CNET también está disponible en español. Don't show this again. Cell phones with batteries you can't pop out are more common than you may think. Apple has made embedded batteries a mainstay in every iPhone since its first. In fact, add up the iPhones, both Droid Razrs, two Nokia Lumias (800 and 900), and the upcoming Motorola Droid 4 and it appears we have a trend on our hands. More than just looksWhat's the advantage of a battery you can't take out? Aesthetics are one obvious reason to go that route, with designers opting for a fluid, unibody motif.
Take, for instance, the Nokia Lumia 800 sushi panda iphone case and forthcoming 900, When asked why the company chose to embed the battery, Jerry Hart, Nokia's senior product manager of Windows Phone, told CNET, "We have striven to deliver a beautifully crafted device, created from a single piece of polycarbonate with precision machined details.", Hart added that the unibody design made possible by the embedded battery makes the phone "seamless," "extremely rigid," and "free from split lines that disrupt the feel in hand and the visual purity of the design."..

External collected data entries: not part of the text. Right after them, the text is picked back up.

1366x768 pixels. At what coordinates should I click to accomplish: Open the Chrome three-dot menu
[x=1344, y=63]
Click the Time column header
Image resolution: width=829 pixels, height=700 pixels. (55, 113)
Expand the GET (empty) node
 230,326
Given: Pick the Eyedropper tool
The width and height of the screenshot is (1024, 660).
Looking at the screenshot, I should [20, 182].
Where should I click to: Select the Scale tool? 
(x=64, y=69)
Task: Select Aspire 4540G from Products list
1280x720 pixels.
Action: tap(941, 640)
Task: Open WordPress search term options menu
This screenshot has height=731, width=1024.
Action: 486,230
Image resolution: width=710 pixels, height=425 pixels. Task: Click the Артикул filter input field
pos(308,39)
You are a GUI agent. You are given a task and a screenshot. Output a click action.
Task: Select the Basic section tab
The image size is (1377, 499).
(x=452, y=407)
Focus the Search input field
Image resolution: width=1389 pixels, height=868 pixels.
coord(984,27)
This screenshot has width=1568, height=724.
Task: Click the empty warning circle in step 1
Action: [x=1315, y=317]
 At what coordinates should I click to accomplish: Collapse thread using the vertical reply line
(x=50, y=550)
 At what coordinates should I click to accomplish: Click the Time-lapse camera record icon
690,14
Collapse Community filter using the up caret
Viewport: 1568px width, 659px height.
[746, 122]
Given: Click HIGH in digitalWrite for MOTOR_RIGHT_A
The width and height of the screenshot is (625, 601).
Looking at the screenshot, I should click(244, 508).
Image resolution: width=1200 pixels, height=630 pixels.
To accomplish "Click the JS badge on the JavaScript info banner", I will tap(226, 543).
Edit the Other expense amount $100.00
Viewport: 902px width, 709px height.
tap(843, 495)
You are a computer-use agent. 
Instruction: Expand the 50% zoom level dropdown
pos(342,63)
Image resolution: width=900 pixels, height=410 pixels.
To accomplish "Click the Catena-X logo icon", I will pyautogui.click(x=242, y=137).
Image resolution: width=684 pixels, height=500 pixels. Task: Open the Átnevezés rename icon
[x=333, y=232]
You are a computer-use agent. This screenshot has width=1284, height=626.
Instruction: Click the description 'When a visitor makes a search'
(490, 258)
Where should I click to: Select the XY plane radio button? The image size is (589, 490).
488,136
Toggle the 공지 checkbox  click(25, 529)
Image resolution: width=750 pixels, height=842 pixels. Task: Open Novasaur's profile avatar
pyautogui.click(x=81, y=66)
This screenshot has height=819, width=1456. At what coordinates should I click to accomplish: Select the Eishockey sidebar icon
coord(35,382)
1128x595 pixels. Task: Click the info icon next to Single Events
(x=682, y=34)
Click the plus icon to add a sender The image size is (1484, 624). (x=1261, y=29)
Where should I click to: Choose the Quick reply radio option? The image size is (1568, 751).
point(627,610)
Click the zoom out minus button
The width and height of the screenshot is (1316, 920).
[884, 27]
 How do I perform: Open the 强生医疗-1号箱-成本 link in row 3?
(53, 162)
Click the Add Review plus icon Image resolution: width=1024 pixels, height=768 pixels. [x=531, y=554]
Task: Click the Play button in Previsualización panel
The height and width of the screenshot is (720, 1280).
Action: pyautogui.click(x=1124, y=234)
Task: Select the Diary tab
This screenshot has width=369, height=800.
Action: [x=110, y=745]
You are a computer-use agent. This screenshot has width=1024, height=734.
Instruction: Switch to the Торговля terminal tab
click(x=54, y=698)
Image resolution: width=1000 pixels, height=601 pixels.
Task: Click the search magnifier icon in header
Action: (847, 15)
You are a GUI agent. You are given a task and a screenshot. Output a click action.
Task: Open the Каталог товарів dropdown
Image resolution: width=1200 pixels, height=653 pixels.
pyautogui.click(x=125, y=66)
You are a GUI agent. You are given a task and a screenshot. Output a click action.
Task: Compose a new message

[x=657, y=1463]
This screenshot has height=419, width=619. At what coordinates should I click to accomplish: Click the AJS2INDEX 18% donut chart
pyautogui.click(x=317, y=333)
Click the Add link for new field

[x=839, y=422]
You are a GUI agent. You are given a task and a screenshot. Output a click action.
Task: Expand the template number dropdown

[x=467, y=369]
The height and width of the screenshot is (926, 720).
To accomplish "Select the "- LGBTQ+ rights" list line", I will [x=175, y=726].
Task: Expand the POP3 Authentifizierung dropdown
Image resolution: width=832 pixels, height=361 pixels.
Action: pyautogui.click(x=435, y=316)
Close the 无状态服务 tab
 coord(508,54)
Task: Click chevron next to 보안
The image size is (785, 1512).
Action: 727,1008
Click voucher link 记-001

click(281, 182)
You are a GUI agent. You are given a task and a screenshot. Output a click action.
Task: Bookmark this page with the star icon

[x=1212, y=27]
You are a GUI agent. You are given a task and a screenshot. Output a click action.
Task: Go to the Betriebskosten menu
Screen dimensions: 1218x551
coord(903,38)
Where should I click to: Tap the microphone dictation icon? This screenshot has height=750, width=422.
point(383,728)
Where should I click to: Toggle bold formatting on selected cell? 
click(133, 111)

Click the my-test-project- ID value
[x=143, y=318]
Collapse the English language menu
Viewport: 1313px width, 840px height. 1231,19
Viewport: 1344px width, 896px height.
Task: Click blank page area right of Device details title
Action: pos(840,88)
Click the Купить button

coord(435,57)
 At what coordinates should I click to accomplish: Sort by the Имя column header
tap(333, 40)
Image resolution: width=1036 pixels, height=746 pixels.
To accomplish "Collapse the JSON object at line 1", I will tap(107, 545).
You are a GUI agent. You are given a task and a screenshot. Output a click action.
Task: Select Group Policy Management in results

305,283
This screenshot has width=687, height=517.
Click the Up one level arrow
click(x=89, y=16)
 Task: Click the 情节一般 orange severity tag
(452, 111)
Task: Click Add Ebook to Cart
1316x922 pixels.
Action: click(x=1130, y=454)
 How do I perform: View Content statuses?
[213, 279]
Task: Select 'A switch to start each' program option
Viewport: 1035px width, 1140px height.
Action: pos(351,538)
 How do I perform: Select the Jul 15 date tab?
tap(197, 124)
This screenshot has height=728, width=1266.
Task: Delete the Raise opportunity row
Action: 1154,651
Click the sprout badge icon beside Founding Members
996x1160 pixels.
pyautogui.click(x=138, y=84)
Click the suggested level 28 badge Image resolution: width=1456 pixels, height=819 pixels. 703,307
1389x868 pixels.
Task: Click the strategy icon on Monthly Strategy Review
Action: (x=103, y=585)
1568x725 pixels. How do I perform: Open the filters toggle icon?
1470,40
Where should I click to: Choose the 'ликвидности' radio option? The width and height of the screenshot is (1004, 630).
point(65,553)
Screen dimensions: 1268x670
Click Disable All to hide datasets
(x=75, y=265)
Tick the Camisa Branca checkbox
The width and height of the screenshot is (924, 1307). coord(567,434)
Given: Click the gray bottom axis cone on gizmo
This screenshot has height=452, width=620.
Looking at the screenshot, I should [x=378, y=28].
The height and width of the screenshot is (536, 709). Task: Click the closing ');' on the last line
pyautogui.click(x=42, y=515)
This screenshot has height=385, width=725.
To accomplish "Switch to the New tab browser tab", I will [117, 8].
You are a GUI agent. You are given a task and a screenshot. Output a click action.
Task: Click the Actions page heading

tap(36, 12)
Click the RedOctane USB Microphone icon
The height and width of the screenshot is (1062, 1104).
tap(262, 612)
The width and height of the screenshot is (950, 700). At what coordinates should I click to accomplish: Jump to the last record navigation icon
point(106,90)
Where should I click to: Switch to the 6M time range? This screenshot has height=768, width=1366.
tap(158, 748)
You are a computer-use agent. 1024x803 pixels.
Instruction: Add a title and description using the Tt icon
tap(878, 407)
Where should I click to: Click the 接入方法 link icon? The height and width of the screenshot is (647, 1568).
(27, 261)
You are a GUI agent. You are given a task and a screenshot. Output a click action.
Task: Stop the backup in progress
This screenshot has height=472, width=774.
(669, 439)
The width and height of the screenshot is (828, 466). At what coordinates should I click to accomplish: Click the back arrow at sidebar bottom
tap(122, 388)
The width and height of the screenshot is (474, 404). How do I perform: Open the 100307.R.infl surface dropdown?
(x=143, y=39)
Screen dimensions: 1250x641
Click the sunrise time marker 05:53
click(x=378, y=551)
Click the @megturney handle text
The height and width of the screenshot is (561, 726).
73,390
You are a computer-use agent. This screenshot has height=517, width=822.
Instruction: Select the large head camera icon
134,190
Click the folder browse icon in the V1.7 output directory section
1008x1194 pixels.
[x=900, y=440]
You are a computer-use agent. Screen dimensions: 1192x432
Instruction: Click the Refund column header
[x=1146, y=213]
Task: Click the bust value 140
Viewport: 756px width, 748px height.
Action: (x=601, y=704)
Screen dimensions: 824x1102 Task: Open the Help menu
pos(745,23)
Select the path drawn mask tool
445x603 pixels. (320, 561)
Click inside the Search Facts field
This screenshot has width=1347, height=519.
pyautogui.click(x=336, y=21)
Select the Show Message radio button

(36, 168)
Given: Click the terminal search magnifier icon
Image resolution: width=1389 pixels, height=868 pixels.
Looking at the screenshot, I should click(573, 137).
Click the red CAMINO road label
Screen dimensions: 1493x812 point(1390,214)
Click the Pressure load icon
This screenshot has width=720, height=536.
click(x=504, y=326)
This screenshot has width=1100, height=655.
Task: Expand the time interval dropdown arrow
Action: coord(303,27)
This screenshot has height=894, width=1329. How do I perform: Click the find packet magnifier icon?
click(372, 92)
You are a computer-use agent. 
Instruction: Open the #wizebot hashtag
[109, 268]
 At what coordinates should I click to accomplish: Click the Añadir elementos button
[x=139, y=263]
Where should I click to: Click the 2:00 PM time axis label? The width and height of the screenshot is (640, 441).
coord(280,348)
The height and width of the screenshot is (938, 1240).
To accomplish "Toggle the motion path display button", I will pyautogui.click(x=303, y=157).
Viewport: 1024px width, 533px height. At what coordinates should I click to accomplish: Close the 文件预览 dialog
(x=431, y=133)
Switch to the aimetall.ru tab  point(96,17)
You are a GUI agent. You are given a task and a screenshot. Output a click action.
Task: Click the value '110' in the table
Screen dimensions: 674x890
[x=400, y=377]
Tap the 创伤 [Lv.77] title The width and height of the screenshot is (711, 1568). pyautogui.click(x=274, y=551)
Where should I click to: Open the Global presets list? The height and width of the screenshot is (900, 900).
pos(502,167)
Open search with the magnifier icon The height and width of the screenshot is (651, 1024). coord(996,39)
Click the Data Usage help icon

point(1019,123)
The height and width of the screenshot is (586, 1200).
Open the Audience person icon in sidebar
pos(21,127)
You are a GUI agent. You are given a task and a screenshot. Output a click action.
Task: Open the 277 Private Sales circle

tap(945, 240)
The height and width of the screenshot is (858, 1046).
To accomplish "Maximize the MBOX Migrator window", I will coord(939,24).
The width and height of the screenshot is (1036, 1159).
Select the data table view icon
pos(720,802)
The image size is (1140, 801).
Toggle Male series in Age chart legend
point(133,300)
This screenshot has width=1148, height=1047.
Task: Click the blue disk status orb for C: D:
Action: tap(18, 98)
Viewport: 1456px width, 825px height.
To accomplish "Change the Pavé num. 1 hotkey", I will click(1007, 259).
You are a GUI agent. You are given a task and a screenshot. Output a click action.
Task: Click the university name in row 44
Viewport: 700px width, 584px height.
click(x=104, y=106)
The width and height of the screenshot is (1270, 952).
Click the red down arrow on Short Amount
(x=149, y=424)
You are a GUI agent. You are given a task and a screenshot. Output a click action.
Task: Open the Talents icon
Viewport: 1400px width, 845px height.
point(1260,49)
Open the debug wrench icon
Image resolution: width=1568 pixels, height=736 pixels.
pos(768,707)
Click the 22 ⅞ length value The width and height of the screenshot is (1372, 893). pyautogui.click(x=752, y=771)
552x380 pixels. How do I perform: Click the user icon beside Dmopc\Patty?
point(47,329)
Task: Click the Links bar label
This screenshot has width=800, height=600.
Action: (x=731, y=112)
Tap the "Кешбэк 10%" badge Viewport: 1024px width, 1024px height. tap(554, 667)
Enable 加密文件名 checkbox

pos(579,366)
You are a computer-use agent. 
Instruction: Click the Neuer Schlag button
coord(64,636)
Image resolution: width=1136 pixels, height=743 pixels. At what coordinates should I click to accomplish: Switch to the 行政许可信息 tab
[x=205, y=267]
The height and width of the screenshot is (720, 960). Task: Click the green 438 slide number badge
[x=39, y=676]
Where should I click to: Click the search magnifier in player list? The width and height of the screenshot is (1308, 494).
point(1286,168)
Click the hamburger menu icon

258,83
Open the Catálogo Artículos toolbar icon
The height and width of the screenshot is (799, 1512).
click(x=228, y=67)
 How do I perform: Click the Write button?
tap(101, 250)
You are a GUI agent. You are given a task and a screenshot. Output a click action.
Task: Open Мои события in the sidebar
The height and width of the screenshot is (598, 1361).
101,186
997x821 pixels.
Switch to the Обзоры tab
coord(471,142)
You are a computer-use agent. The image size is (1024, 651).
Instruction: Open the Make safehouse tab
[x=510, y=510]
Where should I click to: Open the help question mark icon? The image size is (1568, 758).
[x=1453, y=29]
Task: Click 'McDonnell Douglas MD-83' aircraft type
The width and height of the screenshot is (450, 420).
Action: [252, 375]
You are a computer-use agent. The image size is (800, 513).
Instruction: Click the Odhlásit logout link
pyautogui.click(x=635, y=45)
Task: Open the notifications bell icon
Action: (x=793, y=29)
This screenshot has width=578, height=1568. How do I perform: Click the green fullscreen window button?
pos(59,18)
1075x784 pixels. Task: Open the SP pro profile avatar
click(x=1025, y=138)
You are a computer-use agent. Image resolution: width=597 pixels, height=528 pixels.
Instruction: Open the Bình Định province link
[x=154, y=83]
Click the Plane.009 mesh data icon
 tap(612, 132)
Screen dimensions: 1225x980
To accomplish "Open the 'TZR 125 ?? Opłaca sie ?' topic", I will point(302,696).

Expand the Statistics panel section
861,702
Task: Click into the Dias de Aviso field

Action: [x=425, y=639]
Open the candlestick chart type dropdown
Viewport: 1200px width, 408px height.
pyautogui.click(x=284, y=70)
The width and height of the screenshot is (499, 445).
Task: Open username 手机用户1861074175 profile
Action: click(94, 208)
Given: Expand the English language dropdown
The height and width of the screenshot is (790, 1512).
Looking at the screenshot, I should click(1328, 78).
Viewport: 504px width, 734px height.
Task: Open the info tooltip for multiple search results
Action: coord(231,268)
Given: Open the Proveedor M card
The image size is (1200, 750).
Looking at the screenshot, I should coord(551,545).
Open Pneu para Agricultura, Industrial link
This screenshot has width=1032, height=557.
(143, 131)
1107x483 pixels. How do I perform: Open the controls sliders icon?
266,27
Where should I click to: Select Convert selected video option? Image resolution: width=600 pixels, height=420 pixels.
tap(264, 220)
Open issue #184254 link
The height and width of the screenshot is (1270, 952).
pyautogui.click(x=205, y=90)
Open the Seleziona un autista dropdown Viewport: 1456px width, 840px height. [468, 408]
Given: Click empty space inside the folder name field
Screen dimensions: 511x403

Slimness is absolutely part of the equation, since phones without the small grooves, nooks, and air pockets needed to make it so you can open a back cover and pull out a battery have the potential to be thinner. In fact, when you don't have to design a product around popping out its battery, you have far more options. Engineers can use batteries in shapes, sizes, and configurations that deliver the requisite charge but are impractical to remove. That, in turn, can allow the industrial designer to create phones with creative contours.
Motorola certainly agrees, Manipulating the smartphone's shape and size was its great goal and accomplishment with the Droid Razr; its superskinny superphone measures less than 0.3 inch sushi panda iphone case thick, The Droid Razr Maxx delivers the second message that ultraslim phone bodies can play a practical role as well, At less than 0.4 inch thick, the sequel offers nearly double the battery capacity, at a thickness that's still slimmer than the 0.5-inch status quo, *Battery size isn't the only indicator of slimness or performance..
Embedded batteries are also harder to lose and less likely to sustain damage, since there's usually no door to pop off when you drop the phone. More than that, sealing the back cover means you're protecting the internals from the elements, which could make the phone more rugged. Nokia's Hart agrees. "There is no extra air inside the product," he told CNET in an e-mail. "The result is that the Nokia Lumia 900 is as strong and efficient as it is beautiful.". The big 'but'There's at least one main point of contention that comes up again and again: what happens when the battery goes kaput?.